**Challenge:** Resume the worked solution for sketching the graph of f(x) = -5x^2 - x^3, starting right after its last sentence about the degree and the leading coefficient.

**Document:**
──────────────────────────────
Question

Sketch the graph of the function by (a) applying the Leading Coefficient Test, (b) finding the real zeros of the polynomial, (c) plotting sufficient solution points, and (d) drawing a continuous curve through the points.$$f(x)=-5 x^{2}-x^{3}$$

Answer

**step1 Apply the Leading Coefficient Test to Determine End Behavior**

First, rewrite the polynomial function in standard form, arranging the terms from the highest power of $$x$$ to the lowest. Then, identify the degree of the polynomial and its leading coefficient. The degree tells us if the end behavior is the same or opposite on both sides, and the sign of the leading coefficient tells us the direction.
──────────────────────────────
**Dataset excerpts:**
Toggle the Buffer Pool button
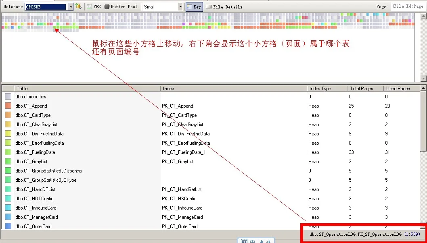This screenshot has height=243, width=427. [121, 7]
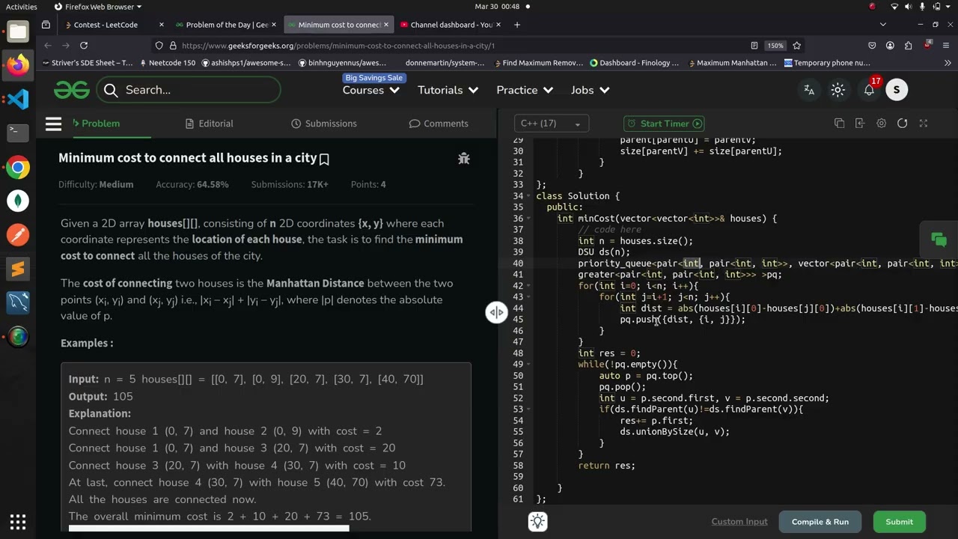Viewport: 958px width, 539px height.
Task: Switch to the Editorial tab
Action: (209, 124)
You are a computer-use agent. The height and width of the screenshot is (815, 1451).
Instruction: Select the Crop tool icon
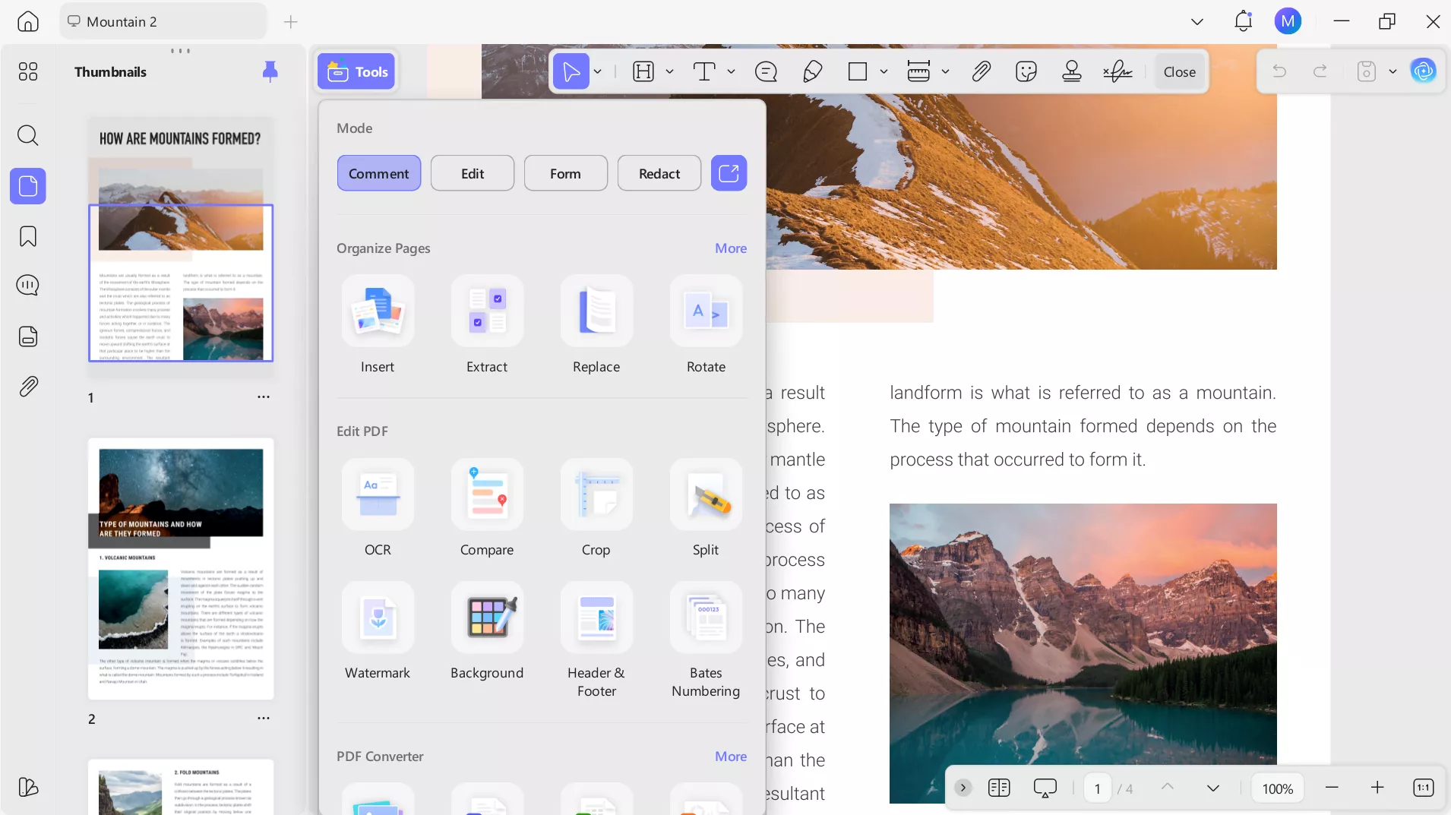pos(596,495)
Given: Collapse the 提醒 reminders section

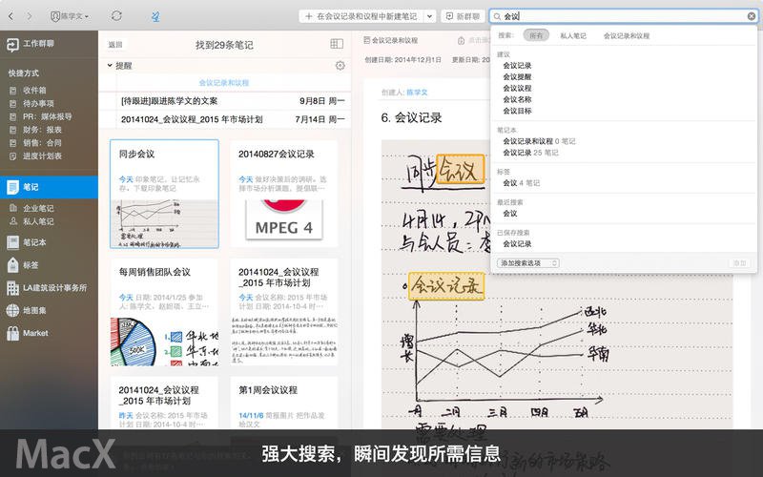Looking at the screenshot, I should tap(110, 66).
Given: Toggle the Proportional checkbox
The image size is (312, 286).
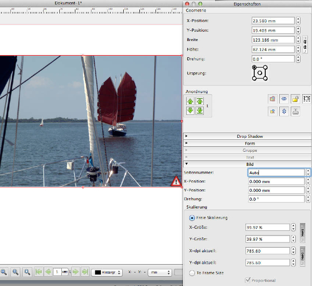Looking at the screenshot, I should point(247,281).
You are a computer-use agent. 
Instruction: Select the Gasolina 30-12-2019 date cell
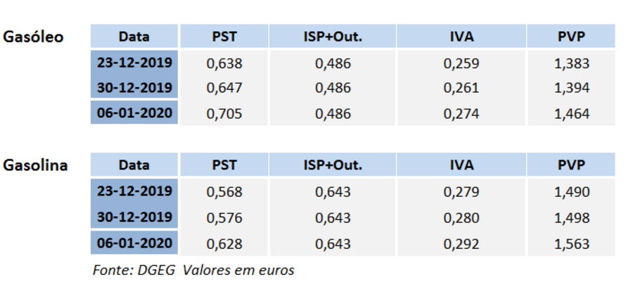click(x=134, y=217)
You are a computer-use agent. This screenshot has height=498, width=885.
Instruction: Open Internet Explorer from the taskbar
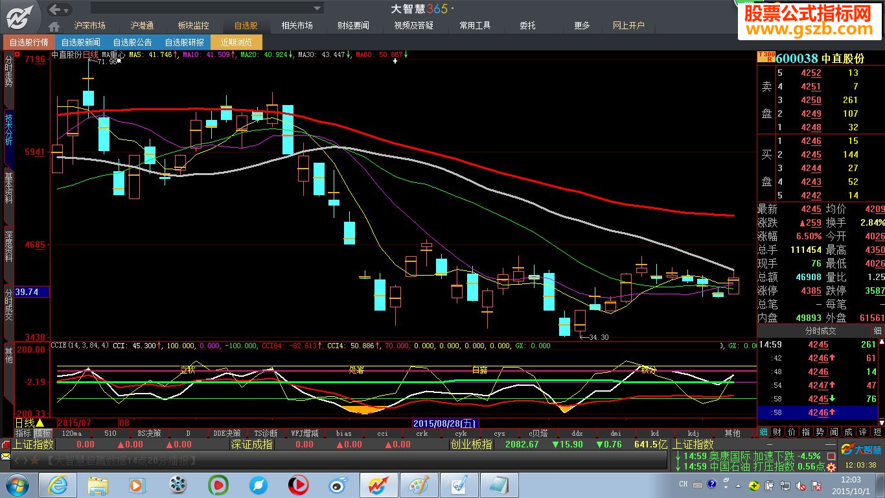tap(58, 484)
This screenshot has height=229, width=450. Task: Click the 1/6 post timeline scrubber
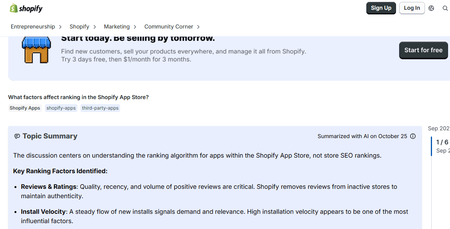pos(442,142)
──────────────────────────────
**Reply:**
$$f(x) = -5x^2 - x^3$$

$$f(x) = -x^3 - 5x^2$$

The degree of the polynomial is 3, which is an odd number. The leading coefficient is -1, which is a negative number. For an odd-degree polynomial with a negative leading coefficient, the graph rises to the left (as $$x \to -\infty$$, $$f(x) \to \infty$$) and falls to the right (as $$x \to \infty$$, $$f(x) \to -\infty$$).

**step2 Find the Real Zeros of the Polynomial**

To find the real zeros, set the function equal to zero and solve for $$x$$. This involves factoring the polynomial.

$$-x^3 - 5x^2 = 0$$

Factor out the common term, which is $$-x^2$$:

$$-x^2(x + 5) = 0$$

Set each factor equal to zero to find the zeros:

$$-x^2 = 0 \implies x = 0$$

$$x + 5 = 0 \implies x = -5$$

The real zeros are $$x = 0$$ and $$x = -5$$. At $$x=0$$, the multiplicity of the zero is 2 (even), meaning the graph touches the x-axis and turns around. At $$x=-5$$, the multiplicity of the zero is 1 (odd), meaning the graph crosses the x-axis.

**step3 Plot Sufficient Solution Points**

Choose several $$x$$-values, including the zeros, points between the zeros, and points outside the zeros, to calculate their corresponding $$f(x)$$ values. These points will help in accurately sketching the curve.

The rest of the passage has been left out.